The Texas Rangers and the Mexican Revolution:

The Bloodiest Decade, 1910-1920.

By Charles H. Harris III & Louis R Sadler.

University of New Mexico Press.

2004. 687 pages.

 

 

By Robert Mendoza

 

Ninety-four years ago this November, the citizens of Laredo were consumed with anxious speculation. Rumors (“gaseous meningitis” in the quaint parlance of 1911) were inspired by the fact that a company of Texas Rangers had set up camp in the exercise yard of the Webb County Jail. One wag reporter for the Laredo Daily Times guessed that Texas Governor Oscar Colquitt, impressed by Laredo 's fame as a health resort, had sent Captain J. J. Sanders and his men to “recuperate in the Gateway City 's salubrious air -- although they appear to be a husky and healthy set of fellows.”

On the opposite bank of the Río Grande , Nuevo Laredoans were uneasily noting the arrival of crack infantry battalions and a squadron of rurales from the interior of Mexico . At La Jarita Station, 20 miles south of Nuevo Laredo , a large force of men were busy slaughtering cattle and setting out beef to cure on long strings. (Air-cured meats were the traditional battle rations of the Mexican Army.)

When the Mexican rurales intensified their patrols of the Río Grande from Nuevo Laredo upriver to Colombia , the Laredo Daily Times sarcastically opined that they “were charged with preventing the river from changing its course during the night.”

Laredo hotels downtown and in the International-and-Great-Northern Railroad depot area were booked to capacity with Spanish-speaking gentlemen of military age and bearing. These booted and Stetsoned men were not accompanied by women, yet porters and bellboys staggered under the weight of their luggage. Perhaps coincidentally during those tense weeks, the Laredo Daily Times prominently featured large advertisements for A. Duetz and Brothers' Hardware, offering to supply large lots of arms and ammunition.
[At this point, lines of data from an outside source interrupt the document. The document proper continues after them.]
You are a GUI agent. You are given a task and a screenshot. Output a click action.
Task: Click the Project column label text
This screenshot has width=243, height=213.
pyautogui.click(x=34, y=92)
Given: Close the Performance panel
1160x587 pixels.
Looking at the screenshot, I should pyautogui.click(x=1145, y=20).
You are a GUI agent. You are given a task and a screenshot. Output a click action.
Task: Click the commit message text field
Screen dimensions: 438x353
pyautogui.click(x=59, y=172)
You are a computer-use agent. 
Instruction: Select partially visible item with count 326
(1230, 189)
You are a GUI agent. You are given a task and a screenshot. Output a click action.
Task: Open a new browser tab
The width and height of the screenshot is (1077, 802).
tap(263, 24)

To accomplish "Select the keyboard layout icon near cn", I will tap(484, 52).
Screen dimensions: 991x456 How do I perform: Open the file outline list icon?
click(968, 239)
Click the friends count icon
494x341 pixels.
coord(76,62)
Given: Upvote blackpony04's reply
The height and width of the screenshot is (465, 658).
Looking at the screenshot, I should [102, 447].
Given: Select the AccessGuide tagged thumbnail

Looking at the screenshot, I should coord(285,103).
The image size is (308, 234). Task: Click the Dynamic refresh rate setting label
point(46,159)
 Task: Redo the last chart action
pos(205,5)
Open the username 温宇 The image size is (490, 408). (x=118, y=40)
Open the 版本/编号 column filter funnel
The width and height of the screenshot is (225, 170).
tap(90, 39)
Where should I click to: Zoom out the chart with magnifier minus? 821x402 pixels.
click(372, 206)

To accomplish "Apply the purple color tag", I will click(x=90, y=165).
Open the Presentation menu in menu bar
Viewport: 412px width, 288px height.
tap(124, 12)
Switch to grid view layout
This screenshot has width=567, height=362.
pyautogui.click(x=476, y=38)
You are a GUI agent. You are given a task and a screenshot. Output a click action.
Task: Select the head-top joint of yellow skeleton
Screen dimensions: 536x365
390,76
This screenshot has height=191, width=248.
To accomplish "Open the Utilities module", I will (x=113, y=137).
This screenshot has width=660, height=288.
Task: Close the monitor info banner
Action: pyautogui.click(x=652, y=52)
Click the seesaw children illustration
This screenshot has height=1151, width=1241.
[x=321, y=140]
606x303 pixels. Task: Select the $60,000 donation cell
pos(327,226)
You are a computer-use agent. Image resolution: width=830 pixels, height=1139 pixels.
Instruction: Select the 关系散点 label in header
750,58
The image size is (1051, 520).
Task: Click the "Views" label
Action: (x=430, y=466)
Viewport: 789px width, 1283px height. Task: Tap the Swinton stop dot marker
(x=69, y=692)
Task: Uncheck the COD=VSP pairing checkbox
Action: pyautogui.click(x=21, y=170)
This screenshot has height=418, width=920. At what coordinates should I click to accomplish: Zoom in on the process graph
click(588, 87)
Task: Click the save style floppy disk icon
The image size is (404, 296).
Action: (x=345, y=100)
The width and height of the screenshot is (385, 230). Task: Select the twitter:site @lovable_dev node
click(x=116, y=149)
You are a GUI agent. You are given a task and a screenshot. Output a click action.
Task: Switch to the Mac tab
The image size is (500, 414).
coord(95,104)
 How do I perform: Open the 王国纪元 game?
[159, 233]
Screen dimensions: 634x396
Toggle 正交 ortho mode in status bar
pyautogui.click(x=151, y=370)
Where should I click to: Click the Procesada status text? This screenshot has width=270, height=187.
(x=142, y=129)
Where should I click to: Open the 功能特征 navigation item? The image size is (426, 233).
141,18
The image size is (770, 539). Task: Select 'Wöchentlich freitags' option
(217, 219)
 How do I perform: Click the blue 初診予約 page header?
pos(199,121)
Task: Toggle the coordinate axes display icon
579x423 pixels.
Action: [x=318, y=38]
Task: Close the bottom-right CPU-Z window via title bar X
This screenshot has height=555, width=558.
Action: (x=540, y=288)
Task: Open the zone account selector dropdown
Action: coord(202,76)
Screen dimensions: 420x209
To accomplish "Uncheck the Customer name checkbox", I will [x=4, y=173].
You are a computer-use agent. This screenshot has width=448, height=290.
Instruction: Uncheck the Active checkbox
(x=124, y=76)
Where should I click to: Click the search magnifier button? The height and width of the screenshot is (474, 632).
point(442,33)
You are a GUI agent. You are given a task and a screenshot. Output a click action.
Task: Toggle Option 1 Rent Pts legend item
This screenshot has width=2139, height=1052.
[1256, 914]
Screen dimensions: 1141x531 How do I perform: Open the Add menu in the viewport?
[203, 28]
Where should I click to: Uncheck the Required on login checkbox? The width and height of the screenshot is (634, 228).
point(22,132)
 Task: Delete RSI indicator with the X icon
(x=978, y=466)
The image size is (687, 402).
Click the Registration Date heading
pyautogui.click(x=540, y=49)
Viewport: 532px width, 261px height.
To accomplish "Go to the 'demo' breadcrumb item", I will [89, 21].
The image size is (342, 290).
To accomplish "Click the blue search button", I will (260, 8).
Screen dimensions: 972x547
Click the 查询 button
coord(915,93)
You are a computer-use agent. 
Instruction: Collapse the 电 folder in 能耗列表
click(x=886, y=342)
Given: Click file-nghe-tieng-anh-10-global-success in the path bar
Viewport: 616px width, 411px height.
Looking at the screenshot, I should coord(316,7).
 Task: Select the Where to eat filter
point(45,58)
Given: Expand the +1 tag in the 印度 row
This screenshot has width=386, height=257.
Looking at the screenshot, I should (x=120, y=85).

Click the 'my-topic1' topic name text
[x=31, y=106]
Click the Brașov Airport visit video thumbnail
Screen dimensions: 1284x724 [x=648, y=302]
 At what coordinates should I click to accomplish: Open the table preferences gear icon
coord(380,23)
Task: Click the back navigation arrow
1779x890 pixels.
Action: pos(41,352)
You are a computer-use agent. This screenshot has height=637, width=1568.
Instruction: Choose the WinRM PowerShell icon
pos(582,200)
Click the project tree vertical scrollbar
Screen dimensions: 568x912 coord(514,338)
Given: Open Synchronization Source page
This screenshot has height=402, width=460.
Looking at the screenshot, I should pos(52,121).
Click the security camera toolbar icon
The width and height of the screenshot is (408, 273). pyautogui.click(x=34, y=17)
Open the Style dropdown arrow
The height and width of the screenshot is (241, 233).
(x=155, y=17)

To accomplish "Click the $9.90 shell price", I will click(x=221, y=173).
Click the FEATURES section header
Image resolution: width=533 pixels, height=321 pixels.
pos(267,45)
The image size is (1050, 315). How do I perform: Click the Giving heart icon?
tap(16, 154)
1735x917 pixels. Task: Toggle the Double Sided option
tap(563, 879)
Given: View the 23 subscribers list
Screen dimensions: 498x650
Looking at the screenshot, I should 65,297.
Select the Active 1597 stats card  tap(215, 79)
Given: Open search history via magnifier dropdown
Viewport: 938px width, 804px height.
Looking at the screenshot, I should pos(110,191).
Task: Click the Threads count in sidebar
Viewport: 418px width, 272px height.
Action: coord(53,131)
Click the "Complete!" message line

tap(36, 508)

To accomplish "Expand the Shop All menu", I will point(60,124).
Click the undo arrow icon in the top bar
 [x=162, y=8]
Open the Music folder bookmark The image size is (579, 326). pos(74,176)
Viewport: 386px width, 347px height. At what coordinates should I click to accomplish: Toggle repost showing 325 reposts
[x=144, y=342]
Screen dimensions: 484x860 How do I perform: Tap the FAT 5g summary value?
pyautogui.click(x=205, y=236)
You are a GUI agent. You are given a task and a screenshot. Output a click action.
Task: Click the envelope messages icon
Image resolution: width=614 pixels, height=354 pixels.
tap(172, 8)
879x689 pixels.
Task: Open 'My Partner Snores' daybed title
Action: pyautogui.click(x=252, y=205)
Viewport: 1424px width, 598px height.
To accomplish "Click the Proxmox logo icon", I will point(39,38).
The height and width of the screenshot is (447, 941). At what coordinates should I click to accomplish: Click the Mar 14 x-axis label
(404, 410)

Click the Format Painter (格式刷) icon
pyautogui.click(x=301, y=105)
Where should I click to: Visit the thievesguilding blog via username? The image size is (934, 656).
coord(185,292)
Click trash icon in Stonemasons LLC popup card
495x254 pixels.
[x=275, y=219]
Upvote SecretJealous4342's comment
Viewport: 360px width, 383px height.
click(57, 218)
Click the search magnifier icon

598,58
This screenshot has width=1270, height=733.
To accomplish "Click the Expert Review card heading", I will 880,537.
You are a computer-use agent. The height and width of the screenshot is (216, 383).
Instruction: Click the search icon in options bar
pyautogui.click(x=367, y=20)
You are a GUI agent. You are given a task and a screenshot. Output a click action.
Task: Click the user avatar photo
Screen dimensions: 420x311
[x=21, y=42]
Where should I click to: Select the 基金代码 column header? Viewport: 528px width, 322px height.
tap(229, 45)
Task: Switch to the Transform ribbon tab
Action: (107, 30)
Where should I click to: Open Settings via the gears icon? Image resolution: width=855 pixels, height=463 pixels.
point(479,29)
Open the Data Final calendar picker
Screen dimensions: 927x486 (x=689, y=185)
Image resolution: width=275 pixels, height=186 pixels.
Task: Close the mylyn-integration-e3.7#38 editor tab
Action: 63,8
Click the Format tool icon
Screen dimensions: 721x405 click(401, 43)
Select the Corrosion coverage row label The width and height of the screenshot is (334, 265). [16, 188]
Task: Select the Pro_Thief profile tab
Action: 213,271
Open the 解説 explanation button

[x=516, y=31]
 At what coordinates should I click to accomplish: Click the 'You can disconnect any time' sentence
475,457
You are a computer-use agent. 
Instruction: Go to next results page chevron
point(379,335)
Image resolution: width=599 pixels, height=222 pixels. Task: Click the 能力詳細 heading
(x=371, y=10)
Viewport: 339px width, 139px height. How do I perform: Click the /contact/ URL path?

It's possible that this ad (occupying a generous one-sixth of a page) was directed at Laredo nimrods eagerly preparing for the opening of whitetail deer season.

On November 16, a sequestered federal grand jury in Laredo emerged to reveal a string of indictments that unleashed a political firestorm, sowing panic and consternation in Laredo , San Antonio , and Austin . Apparently, Laredo had been the stage for a counter-Revolutionary invasion of President Madero's Mexico , led by General Bernardo Reyes. Reyes -- along with San Antonio publisher and powerbroker Francisco A. Chapa, Webb County sheriff and political boss Amador Sanchez, and other prominent figures -- was charged with felony violations of the U.S. Neutrality Act.

If a wink and a vigorous nod were grounds for indictment, then Governor Colquitt also would have joined the conspirators in the docket, and the nearly moribund Texas Ranger force would have been relegated to histories of mid-19th century conflicts with Mexicans, Union troops, and Comanches.

Authors Charles H. Harris III and Louis R. Sadler's history of the Texas Rangers opens with the tale of how these Mexican counter-Revolutionists prevented the demise of the Texas Rangers, this state's most iconic institution. Harris and Sadler (emeritus professors of history at New Mexico State University at Las Cruces ) have produced a formidably researched, comprehensive, and insightful history of one of the world's most colorful and controversial law-enforcement agencies.

This is not your granddad's (or dad's) hell-bent-for-leather account of the Rangers, crammed with well-lathered horses and blathering tales of steely-eyed loners staring down bloodthirsty mobs. It is a political history, which is not to say that Harris and Sadler's scholarship precludes a lively and often tumultuous narrative. The subtitle (The Bloodiest Decade, 1910-1920) is literally dead-on; the book's 500-plus pages are packed with enough gory accounts of stabbings, shootings, cowardly ambushes, and wanton maimings (including the odd beheading) to satisfy the most sanguinary of Tarantino or Rodriguez film aficionados.

A disturbing amount of this mayhem was perpetrated by the men who wore the star. Harris and Sadler not only document the excesses committed by notorious rogue Rangers such as Captain Henry Lee Ransom, but they also investigate the shadowy activities of Ranger icons such as William W. Sterling and Frank Hamer. Serious Bonnie and Clyde buffs who have viewed The Other Side of Bonnie and Clyde (starring Mrs. Frank Hamer) will be amused to learn the sordid circumstances that prevailed when Frank met Gladys.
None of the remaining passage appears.